The DSL allows you to define which fields are written to the output. The options for the output are

Single output

(def simple-dsl {
  :output [{:name "type"}
           {:name "airport"}
           {:name "pax" :skip-line (negative?}
           {:name "country"}
           {:name "date"}] 

 })

Multiple output

By defining several outputs, the input data will result in multiple output files. This avoid to reparse the same input with different DSL’s.

airport;pax 2013;pax 2012;pax 2011;pax 2010
CDH;    2000;    1700;    1500;    1000
ORY;    1000;    850;     700;     650
(def simple-dsl {
  :outputs [ ;;first output contains 2013 numbers
            [{:name "year" :value "2013"}
             {:name "airport"}
             {:name "pax 2013"}]
             ;;second output contains 2012 numbers
            [{:name "year" :value "2012"}
             {:name "airport"}
             {:name "pax 2012"}]
             ;;third output contains 2011 numbers
            [{:name "year" :value "2011"}
             {:name "airport"}
             {:name "pax 2011"}]
           ]
 })

The first output

2013;CDH;2000
2013;ORY;1000

The second output

2012;CDH;1700
2012;ORY;850

etc..

Complete example

For a more complete and complex example, you can have a look at the DSL that parses the public German airport data.

Specification

:global

:skip & :stop

:tokens

:columns

:output

Extending the DSL

Write your own custom function

A bit of Clojure knowledge will definitely help extending the DSL.

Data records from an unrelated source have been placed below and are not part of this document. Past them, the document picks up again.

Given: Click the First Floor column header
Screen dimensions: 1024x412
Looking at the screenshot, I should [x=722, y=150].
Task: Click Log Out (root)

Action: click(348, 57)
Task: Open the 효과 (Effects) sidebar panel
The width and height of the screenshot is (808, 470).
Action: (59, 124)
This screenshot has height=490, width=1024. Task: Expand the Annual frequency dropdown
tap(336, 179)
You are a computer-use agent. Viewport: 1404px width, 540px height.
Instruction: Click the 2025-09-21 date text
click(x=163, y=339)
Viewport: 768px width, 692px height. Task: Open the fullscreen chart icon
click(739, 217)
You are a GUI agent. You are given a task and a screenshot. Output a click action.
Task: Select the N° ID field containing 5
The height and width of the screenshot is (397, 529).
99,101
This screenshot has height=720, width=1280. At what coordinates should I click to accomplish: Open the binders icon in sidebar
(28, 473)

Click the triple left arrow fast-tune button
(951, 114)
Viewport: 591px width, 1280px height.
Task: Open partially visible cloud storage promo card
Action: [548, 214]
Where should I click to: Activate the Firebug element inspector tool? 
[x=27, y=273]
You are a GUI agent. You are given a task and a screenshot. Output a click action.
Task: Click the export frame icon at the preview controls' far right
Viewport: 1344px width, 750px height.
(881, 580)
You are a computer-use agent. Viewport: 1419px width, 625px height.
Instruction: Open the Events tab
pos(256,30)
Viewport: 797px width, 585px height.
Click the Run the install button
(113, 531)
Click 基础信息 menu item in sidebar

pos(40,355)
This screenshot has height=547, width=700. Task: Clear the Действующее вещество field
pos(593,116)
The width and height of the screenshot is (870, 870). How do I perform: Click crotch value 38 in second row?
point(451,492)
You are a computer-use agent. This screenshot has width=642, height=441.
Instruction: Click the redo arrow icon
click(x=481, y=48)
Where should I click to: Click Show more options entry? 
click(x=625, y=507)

A custom DSL function is a higher order function (ie a function that returns another function). The higher order function takes the parameters from the DSL.

(defn add-prefix [prefix]
  ...
)

(def simple-dsl {
 :columns [ {:name "airport" :transform (add-prefix "**") } ]
})

The higher order function returns a function. That (anonymous) function will be called for every single line. The arguments to the anonymous function are the DSL and the value of the cell.

(defn add-prefix [prefix]
 (fn [spec value]
   (str prefix value)))

Note: this is work in progress, the parameters of the anynomous functions are not consistent.